UPDATE: What I did - $$ I = \int_0^\pi \frac {\pi-x} {1+\sin x} dx = \int_0^\pi \frac {\pi} {1+ \sin x} dx - I$$ Using $\sin x = \frac {2\tan(x/2)} {1+\tan^2(x/2)}$ $$ $$ $$ 2I = \int_0^\pi \frac {\pi} {1+\sin x} dx = \pi\int_0^\pi \frac {\sec^2(x/2)} {1+ \tan^2(x/2)+2 \tan(x/2)} dx$$ Now if there were no limits, this could've been solved easily by $t = \tan x$. But I can't do that because if I did, the limits would become $0$ to $\infty$. A way to solve this would be multiplying and dividing by $1+ \sin x$ but I don't want to do that.

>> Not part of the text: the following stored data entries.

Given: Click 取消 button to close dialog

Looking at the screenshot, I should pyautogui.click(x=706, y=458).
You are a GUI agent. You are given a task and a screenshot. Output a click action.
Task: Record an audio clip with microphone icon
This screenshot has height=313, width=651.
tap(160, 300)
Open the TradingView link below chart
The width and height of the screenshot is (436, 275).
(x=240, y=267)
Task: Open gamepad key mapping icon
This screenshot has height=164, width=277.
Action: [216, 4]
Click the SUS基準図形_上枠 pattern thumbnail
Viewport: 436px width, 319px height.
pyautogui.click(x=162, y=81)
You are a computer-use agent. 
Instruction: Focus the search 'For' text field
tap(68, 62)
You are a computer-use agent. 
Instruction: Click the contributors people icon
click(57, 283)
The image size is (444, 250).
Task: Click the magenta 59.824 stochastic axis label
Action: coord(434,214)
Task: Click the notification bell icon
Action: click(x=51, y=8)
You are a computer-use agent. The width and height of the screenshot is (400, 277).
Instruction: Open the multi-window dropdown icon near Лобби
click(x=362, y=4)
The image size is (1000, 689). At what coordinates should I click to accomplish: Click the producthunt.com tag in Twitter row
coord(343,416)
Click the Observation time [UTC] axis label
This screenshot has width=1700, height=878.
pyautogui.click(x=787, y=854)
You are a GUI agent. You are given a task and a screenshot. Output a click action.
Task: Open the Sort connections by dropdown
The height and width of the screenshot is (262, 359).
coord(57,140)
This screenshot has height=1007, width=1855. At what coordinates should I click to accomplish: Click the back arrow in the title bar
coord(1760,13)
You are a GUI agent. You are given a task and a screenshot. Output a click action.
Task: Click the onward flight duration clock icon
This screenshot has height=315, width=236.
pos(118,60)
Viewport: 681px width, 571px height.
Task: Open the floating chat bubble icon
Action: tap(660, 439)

I want to use $t=\tan x$

Answer 1

After the main symmetry trick, another symmetry trick and a rationalization: $$ \int_{0}^{\pi}\frac{du}{1+\sin u}=2\int_{0}^{\pi/2}\frac{1-\sin u}{\cos^2 u}\,du =2\left[\tan u-\frac{1}{\cos u}\right]_{0}^{\pi/2}=\color{red}{\large2}.$$

Answer 2

If we must solve the problem with the suggested substitution, the integral becomes $\int_0^\infty\frac{4\arctan t dt}{(1+t)^2}$. The identity $\int_0^\infty f(t)dt=\int_0^1\left(f(t)+\tfrac{1}{t^2}f\left(\tfrac{1}{t}\right)\right)dt$ changes this to $\int_0^1\frac{2\pi dt}{(1+t)^2}=\pi$.

Answer 3

Hint. Alternatively, by the change of variable $u=\pi-x$, one gets $$ I=\int_0^\pi \frac {x} {1+\sin x} dx=\int_0^\pi \frac {\pi-u} {1+\sin (\pi-u)} du=\pi\int_0^\pi \frac {1} {1+\sin u} du-I $$ the latter integral being easier to evaluate.